▸ Pixel coordinate grounding data

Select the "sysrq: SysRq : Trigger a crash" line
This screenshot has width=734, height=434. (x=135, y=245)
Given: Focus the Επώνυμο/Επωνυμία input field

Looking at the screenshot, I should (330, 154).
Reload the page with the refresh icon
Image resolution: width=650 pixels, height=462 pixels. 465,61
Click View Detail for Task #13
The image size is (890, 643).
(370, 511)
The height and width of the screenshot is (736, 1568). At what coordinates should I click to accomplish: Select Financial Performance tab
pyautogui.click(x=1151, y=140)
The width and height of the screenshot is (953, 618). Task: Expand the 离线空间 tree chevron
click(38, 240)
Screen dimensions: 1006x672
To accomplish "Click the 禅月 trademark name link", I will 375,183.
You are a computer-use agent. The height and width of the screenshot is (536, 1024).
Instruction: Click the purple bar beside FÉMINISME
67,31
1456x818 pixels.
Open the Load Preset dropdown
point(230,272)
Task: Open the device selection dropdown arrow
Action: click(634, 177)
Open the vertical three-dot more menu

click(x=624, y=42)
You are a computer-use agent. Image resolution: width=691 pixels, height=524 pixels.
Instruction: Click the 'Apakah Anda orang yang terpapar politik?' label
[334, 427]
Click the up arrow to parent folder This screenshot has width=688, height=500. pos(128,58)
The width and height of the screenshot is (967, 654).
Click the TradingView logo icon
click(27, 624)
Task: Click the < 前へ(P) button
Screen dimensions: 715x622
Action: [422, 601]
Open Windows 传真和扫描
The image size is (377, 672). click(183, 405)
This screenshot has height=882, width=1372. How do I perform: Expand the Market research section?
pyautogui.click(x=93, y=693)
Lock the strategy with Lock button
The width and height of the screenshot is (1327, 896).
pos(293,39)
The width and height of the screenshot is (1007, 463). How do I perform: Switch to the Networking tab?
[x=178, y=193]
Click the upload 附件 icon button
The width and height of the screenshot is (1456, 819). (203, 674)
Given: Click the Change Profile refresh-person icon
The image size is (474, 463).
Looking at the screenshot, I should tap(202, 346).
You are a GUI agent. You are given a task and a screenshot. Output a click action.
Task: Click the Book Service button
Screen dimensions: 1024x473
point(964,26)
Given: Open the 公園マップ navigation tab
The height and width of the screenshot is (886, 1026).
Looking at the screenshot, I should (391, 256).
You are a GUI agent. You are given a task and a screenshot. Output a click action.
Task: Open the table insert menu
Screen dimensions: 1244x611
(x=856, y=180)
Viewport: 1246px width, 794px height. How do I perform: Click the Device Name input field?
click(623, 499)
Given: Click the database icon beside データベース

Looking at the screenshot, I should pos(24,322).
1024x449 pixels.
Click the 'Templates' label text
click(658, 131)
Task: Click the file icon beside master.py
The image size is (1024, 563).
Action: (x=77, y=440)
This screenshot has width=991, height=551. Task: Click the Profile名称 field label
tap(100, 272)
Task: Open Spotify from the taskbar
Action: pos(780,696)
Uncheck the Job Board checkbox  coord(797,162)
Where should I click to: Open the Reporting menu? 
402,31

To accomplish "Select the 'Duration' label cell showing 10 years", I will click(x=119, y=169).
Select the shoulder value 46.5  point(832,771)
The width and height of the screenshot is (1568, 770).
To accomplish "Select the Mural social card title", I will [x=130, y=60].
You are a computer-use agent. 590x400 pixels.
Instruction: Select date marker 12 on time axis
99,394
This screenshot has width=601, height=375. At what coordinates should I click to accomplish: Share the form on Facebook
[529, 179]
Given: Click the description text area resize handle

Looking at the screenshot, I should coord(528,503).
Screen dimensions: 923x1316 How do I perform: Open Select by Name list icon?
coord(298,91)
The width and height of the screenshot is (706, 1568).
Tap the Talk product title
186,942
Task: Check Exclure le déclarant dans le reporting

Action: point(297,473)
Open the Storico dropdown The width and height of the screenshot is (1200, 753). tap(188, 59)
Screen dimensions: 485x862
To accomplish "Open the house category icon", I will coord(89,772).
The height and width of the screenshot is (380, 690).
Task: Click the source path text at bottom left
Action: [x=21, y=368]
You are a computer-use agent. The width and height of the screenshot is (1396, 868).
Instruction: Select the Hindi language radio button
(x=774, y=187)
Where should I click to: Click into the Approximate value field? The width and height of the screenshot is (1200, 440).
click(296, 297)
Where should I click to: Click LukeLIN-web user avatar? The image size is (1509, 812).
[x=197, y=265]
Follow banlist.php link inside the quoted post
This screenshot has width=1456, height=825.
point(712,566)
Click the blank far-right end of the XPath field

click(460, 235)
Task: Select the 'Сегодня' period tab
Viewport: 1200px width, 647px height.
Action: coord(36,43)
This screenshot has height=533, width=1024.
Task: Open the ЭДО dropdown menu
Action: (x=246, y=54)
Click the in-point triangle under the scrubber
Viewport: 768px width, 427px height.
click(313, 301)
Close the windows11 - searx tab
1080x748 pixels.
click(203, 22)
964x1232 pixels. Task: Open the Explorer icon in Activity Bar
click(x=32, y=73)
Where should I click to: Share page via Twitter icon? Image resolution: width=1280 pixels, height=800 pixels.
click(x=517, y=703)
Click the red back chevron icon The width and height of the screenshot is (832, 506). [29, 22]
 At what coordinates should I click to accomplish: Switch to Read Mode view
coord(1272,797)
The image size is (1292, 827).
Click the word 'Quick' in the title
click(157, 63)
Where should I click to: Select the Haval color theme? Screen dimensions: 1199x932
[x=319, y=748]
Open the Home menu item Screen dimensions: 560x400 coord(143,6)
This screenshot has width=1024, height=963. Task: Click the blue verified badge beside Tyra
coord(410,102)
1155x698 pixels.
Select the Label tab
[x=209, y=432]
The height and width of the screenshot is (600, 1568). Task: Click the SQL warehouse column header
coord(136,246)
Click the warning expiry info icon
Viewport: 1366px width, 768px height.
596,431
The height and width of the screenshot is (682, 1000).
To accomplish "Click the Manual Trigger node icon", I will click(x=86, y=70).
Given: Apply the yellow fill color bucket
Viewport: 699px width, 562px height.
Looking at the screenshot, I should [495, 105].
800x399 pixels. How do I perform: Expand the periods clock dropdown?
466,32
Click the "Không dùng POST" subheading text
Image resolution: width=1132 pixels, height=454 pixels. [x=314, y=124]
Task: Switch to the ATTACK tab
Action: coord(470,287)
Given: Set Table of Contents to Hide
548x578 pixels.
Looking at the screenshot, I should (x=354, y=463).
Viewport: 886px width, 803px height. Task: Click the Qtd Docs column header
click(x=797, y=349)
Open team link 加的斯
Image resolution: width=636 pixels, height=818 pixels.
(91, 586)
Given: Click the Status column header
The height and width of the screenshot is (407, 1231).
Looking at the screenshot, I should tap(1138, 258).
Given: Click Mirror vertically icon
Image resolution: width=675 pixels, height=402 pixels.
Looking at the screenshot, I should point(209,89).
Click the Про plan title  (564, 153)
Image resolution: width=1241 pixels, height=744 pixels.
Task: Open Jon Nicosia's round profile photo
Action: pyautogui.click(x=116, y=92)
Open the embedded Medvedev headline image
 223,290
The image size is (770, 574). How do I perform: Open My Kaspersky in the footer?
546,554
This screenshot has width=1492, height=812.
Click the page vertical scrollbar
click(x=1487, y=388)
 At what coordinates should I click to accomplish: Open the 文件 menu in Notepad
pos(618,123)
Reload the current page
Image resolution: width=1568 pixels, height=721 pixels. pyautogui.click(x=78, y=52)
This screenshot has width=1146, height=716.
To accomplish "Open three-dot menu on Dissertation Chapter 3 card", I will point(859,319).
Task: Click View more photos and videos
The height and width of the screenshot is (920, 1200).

▸ What you should do
Look through the entries above and quote exactly the lines from the line with "The image size is (474, 463)." to the line with "Screen dimensions: 485x862", counting both of those lines.

▸ Task output
The image size is (474, 463).
Looking at the screenshot, I should tap(202, 346).
You are a GUI agent. You are given a task and a screenshot. Output a click action.
Task: Click the Book Service button
Screen dimensions: 1024x473
point(964,26)
Given: Open the 公園マップ navigation tab
The height and width of the screenshot is (886, 1026).
Looking at the screenshot, I should (391, 256).
You are a GUI agent. You are given a task and a screenshot. Output a click action.
Task: Open the table insert menu
Screen dimensions: 1244x611
(x=856, y=180)
Viewport: 1246px width, 794px height. How do I perform: Click the Device Name input field?
click(623, 499)
Given: Click the database icon beside データベース

Looking at the screenshot, I should pos(24,322).
1024x449 pixels.
Click the 'Templates' label text
click(658, 131)
Task: Click the file icon beside master.py
The image size is (1024, 563).
Action: (x=77, y=440)
This screenshot has width=991, height=551. Task: Click the Profile名称 field label
tap(100, 272)
Task: Open Spotify from the taskbar
Action: pos(780,696)
Uncheck the Job Board checkbox  coord(797,162)
Where should I click to: Open the Reporting menu? 
402,31

To accomplish "Select the 'Duration' label cell showing 10 years", I will click(x=119, y=169).
Select the shoulder value 46.5  point(832,771)
The width and height of the screenshot is (1568, 770).
To accomplish "Select the Mural social card title", I will [x=130, y=60].
You are a computer-use agent. 590x400 pixels.
Instruction: Select date marker 12 on time axis
99,394
This screenshot has width=601, height=375. At what coordinates should I click to accomplish: Share the form on Facebook
[529, 179]
Given: Click the description text area resize handle

Looking at the screenshot, I should coord(528,503).
Screen dimensions: 923x1316 How do I perform: Open Select by Name list icon?
coord(298,91)
The width and height of the screenshot is (706, 1568).
Tap the Talk product title
186,942
Task: Check Exclure le déclarant dans le reporting

Action: point(297,473)
Open the Storico dropdown The width and height of the screenshot is (1200, 753). tap(188, 59)
Screen dimensions: 485x862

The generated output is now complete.